For North Carolina specifically, federal rescheduling would have limited immediate impact since the state does not have a licensed cannabis industry to benefit from the tax relief. But it would remove one argument opponents use: that state-level legalization puts businesses and patients in direct conflict with federal law.
North Carolina does not recognize medical marijuana cards from any other state. If you move to or visit North Carolina with a valid card from a state with a medical program, you have zero legal protection. Possessing any amount of marijuana will expose you to the same criminal charges as anyone else, regardless of what documentation you carry. North Carolina police are required to enforce state drug laws even when shown an out-of-state medical card.
North Carolina’s impaired driving statute treats marijuana seriously even in small amounts. Under G.S. 20-138.1, you commit the offense of impaired driving if you drive with any amount of a Schedule I controlled substance or its metabolites in your blood or urine.11North Carolina General Assembly. North Carolina General Statutes 20-138.1 – Impaired Driving For alcohol, the state has a well-known 0.08 BAC threshold. For cannabis, there is no comparable concentration limit. Prosecution typically relies on officer observations, field sobriety testing, and blood or urine analysis, but the science connecting THC blood levels to actual impairment is far less settled than for alcohol. Frequent cannabis users can test positive for THC metabolites long after any impairment has passed, which creates real legal exposure even for people who were not high when they drove.
For any cannabis bill to become law in North Carolina, it follows the same legislative process as any other bill. A member of the House or Senate introduces it, and it gets a first reading where the title is read aloud. The bill then goes to one or more committees for review and possible amendments. If a committee gives it a favorable report, the bill moves to the full chamber for debate and votes on second and third readings.

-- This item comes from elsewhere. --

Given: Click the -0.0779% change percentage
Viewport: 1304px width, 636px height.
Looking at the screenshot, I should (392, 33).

If the bill passes its originating chamber, it crosses to the other one and starts the committee and floor-vote process over again. When the two chambers pass different versions, a conference committee works out the differences. Both chambers must ultimately pass identical text before the bill is enrolled and sent to the governor.

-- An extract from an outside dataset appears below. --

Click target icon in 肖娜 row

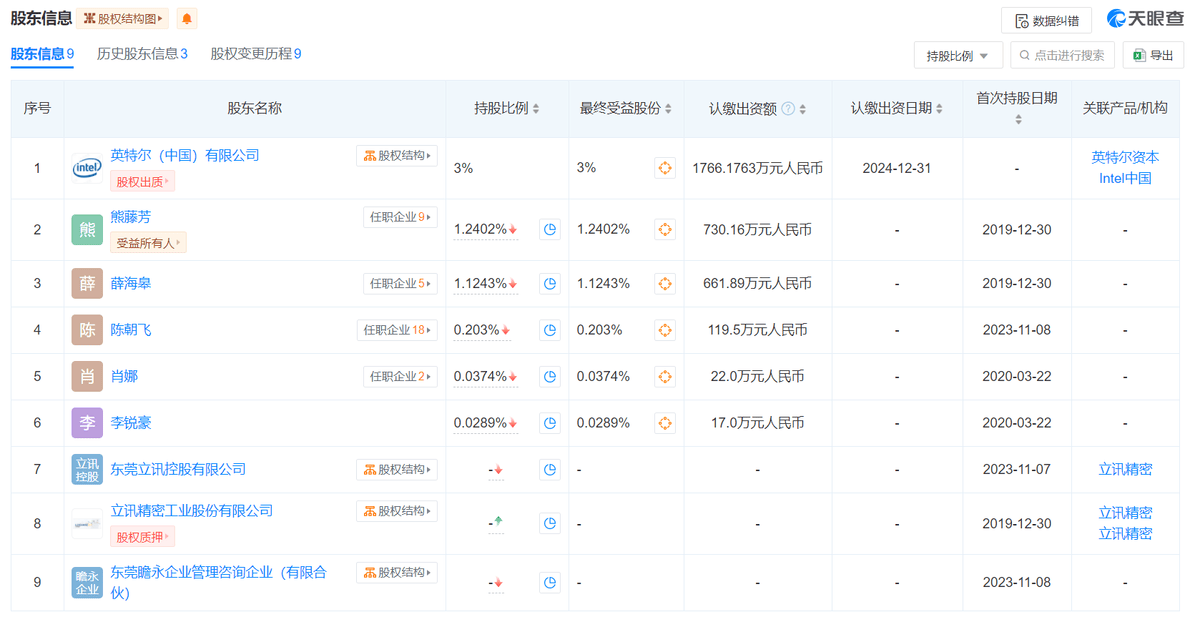[x=665, y=377]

The governor then has ten days to sign the bill, veto it, or let it become law without a signature. A veto can be overridden by a three-fifths vote of members present and voting in both chambers. Given the current Republican supermajority in the General Assembly and the governor’s stated support for cannabis reform, the more likely scenario for a cannabis bill is House leadership blocking a floor vote rather than a veto standoff.
The honest assessment: medical cannabis legislation has the votes in the Senate and broad public support, but it cannot pass without House leadership allowing it to reach the floor. The advisory council’s March 2026 recommendations represent the next concrete milestone. Recreational legalization faces a much longer road, likely requiring either a significant shift in House leadership priorities or a change in the political composition of the chamber.